[[ DATA SUPPLIED open ]]
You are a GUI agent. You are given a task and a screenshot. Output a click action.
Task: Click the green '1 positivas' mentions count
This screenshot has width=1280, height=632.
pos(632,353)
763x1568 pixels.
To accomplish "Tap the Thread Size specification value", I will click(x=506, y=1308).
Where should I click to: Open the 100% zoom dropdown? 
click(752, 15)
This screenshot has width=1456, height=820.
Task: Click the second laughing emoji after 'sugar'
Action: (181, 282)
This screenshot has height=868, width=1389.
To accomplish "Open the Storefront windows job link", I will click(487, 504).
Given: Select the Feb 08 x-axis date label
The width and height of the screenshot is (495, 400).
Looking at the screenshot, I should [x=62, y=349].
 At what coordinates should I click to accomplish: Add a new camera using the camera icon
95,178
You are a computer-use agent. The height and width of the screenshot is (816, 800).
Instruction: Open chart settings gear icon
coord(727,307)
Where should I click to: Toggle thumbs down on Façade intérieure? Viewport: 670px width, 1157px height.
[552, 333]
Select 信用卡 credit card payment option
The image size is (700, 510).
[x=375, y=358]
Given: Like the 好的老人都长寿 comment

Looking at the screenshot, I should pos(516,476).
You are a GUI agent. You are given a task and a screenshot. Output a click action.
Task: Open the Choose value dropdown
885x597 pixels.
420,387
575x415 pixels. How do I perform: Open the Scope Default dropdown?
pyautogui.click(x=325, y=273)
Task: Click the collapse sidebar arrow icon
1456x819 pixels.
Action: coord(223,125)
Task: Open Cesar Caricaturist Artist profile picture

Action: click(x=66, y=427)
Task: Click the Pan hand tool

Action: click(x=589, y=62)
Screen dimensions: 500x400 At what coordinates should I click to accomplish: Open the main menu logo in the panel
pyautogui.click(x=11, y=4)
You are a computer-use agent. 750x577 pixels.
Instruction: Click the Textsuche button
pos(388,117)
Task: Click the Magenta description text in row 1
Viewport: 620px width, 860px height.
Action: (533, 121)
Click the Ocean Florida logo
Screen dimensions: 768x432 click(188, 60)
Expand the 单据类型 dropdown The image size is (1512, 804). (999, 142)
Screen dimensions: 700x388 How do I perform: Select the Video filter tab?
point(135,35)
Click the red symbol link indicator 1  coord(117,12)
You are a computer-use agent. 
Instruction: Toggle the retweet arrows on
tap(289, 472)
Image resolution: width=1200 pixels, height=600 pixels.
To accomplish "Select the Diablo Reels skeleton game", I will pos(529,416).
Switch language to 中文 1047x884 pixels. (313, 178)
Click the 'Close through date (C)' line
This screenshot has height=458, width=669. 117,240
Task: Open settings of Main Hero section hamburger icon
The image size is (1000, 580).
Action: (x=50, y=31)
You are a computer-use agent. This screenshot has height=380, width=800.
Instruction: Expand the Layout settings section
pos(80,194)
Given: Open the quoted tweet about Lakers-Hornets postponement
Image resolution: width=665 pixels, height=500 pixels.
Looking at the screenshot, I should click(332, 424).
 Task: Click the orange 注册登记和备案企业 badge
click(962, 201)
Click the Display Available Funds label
[[ DATA SUPPLIED closed ]]
WORK TO BE COMPLETED:
Check each line of the entries above for the word "label". List the ones that have it.

EXERCISE ANSWER:
Given: Select the Feb 08 x-axis date label
Click the Display Available Funds label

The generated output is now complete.